— START OF RAW RECORDS —
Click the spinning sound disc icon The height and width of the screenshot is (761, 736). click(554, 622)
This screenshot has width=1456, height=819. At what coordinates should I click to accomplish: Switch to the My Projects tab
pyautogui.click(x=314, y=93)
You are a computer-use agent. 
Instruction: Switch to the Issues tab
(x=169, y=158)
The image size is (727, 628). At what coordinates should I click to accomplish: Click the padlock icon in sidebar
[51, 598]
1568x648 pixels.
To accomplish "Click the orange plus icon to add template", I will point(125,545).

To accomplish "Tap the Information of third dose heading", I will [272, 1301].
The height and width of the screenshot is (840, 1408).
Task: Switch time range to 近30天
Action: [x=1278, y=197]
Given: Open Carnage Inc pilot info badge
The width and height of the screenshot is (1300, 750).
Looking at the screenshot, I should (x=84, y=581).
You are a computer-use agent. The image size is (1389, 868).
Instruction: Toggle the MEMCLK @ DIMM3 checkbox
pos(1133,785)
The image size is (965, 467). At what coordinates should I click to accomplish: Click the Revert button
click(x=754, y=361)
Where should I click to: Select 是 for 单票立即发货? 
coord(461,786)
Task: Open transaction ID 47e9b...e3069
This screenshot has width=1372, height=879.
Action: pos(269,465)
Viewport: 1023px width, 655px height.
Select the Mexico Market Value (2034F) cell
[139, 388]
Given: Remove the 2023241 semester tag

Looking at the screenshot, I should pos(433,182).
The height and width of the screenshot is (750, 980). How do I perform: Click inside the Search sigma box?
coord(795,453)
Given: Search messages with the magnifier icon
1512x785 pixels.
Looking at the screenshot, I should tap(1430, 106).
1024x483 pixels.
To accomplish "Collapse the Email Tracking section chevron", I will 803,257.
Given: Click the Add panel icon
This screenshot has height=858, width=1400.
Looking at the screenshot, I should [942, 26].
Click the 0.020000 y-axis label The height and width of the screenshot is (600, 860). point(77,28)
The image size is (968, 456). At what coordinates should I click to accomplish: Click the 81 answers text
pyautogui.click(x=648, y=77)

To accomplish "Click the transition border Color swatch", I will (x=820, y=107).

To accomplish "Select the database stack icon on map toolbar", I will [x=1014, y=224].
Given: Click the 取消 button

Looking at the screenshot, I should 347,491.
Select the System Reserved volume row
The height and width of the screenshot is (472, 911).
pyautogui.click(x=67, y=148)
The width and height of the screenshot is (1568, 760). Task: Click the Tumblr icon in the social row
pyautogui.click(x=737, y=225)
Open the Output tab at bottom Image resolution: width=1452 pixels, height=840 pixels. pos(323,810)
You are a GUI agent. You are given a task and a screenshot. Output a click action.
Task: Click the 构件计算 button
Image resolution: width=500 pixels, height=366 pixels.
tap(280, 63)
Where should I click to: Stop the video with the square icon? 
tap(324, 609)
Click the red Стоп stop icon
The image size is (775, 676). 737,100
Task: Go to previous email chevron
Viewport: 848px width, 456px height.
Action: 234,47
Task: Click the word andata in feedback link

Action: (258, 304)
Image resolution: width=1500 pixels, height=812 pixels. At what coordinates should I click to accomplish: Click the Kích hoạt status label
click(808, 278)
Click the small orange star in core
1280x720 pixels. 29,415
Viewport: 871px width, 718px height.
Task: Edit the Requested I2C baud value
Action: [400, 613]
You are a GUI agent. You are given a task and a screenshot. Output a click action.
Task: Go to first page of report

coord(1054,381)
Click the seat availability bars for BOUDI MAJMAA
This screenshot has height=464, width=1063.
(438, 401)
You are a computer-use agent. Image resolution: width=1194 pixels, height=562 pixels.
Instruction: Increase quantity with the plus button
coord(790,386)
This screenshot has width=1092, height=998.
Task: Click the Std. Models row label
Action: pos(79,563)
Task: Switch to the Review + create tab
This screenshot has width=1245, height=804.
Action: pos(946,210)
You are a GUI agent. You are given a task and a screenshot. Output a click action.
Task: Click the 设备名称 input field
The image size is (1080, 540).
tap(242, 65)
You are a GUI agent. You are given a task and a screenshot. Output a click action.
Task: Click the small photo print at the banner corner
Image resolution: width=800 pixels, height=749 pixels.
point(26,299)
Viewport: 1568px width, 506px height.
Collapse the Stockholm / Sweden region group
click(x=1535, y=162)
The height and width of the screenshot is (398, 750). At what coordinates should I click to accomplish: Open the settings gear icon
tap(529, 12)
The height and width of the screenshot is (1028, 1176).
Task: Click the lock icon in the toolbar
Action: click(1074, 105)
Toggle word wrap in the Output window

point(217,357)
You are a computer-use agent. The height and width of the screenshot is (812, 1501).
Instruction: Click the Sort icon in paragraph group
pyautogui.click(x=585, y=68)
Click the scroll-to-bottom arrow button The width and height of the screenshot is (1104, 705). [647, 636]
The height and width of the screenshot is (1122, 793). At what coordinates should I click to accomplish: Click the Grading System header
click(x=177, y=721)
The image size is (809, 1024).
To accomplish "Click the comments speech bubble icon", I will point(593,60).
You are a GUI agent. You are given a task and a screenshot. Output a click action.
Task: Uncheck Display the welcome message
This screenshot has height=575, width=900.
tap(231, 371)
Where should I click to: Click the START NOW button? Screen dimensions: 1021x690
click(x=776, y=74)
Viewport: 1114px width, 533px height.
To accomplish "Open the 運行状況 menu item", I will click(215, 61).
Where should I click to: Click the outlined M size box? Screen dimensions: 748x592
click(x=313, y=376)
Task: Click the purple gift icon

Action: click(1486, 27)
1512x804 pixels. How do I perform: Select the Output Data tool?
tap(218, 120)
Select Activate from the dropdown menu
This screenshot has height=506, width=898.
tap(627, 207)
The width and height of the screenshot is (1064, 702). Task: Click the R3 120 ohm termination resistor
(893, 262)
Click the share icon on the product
— END OF RAW RECORDS —
## EXERCISE DETAILS
Duplicate every line from the one containing "Open the Output" down to the one containing "Action: 234,47", including both of those lines.

## OUTPUT OF THE EXERCISE
Open the Output tab at bottom Image resolution: width=1452 pixels, height=840 pixels. pos(323,810)
You are a GUI agent. You are given a task and a screenshot. Output a click action.
Task: Click the 构件计算 button
Image resolution: width=500 pixels, height=366 pixels.
tap(280, 63)
Where should I click to: Stop the video with the square icon? 
tap(324, 609)
Click the red Стоп stop icon
The image size is (775, 676). 737,100
Task: Go to previous email chevron
Viewport: 848px width, 456px height.
Action: 234,47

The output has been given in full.